Bilbo took a ‘leap in the dark’ (Hobbit 133). Sméagol’s leap was of a very
different kind. Seeing something he wanted, he went straight to murder to
obtain it. As A. C. Bradley pointed out in his lectures on Shakespeare, when
the Witches prophesy that Macbeth will be king, ‘[their] words … are fatal
to the hero only because there is in him something which leaps straight into
the light at the sound of them’ (1991, 320, emphasis mine).[5] Doom and ἁμαρτία are compounded
in the sudden tragedy of Sméagol (and Macbeth and Túrin).
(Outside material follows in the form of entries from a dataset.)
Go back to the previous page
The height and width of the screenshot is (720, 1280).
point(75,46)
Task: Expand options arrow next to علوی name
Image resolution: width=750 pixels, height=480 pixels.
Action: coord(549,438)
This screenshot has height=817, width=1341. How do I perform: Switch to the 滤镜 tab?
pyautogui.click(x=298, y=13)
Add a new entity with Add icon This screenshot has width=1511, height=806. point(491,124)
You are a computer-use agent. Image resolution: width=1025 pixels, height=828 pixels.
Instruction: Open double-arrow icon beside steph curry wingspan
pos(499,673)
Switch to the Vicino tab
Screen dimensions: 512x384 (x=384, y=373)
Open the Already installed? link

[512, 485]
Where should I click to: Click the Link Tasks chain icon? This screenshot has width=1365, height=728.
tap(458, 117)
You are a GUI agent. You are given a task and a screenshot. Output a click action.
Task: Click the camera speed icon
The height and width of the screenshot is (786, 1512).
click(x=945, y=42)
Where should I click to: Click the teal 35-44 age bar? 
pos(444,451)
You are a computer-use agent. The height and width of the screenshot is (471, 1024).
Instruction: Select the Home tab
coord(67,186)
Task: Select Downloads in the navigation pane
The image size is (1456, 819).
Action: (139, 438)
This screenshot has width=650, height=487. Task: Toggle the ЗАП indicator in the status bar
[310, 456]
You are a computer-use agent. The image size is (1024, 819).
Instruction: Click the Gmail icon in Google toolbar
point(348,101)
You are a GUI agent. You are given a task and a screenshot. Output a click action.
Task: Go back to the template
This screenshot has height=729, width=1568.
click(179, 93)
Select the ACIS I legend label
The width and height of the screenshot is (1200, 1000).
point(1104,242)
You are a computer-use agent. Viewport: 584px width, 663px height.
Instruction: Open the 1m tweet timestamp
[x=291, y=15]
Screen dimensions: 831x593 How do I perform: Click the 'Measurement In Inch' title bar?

Yet the slow descents of Bilbo and Frodo nevertheless establish that their
keeping of the Ring also ‘ends in night’, a phrase Tolkien uses to describe the
heroic world as the Beowulf poet perceived it (M&C 23). It is
just as apt here.
[1]
Ker 57-58: ‘The Northern gods have an exultant extravagance in their warfare
which makes them more like Titans than Olympians; only they are on the right
side, though it is not the side that wins. The winning side is Chaos and
Unreason; but the gods, who are defeated, think that defeat is not refutation.’
Note Tolkien’s slight misquotation of the final phrase.
[2]
Tolkien (2014) pp. 169-86 believes (nor is he alone in this) that there
are problems with the text here. He considers lines 168-69 and 180-88 later
interpolations, which makes ‘Swylc wæs þeaw hyra / hæþenra hyht’
– ‘Such was their custom, the hope of the heathens’ (lines 178-79) – a more
forceful and poetic judgement on the Danes here.
[3]
See Letter no. 144, p. 178-79: ‘The story is cast in terms of a good
side, and a bad side, beauty against ruthless ugliness, tyranny against
kingship, moderated freedom with consent against compulsion that has long lost
any object save mere power, and so on; but both sides in some degree,
conservative or destructive, want a measure of control. but if you have, as it
were taken “a vow of poverty”, renounced control, and take your delight in
things for themselves without reference to yourself, watching, observing, and
to some extent knowing, then the question of the rights and wrongs of power and
control might become utterly meaningless to you, and the means of power quite
valueless.’
[4]
Thus the commentary of Rosebury (2008) 15 on The Children of Húrin:
‘[I]n reading the narrative it is difficult to take seriously the idea of
Morgoth as a master-manipulator of events. Few of Túrin’s fatal decisions are,
in fact, forced upon him. He acts as he does because of the kind of person he
is, and that is, in turn, at least as much a consequence of what happens to him
as of his innate temperament. (Morgoth is, of course, the direct or indirect
cause of most of what happens to Túrin, but that does not make Túrin his
puppet: rather, he improvises around Túrin’s own actions.)’ On Túrin
and Oedipus, see Dimitra Fimi (2013) 43-56.
[5]
In the second section of his first lecture on Macbeth, Bradley is
discussing Macbeth’s Fate and the Witches. So ‘fatal’ is quite literal, as the
emphasis indicates. Given Tolkien’s emotional engagement with Macbeth
and his familiarity with Bradley’s lectures (published 1904) on it – he checked
them out of the Exeter College library in 1915 (Cilli, 2019, 26) – Bradley’s
view of how Macbeth succumbs to evil, i.e., from within, may well have
influenced Tolkien’s portrayal of, among others, Boromir and the Ring. In TT
4.v.670 we learn that the thought of being king had occurred to Boromir long
before he fantasized about it aloud to Frodo on Amon Hen (FR 2.x.398).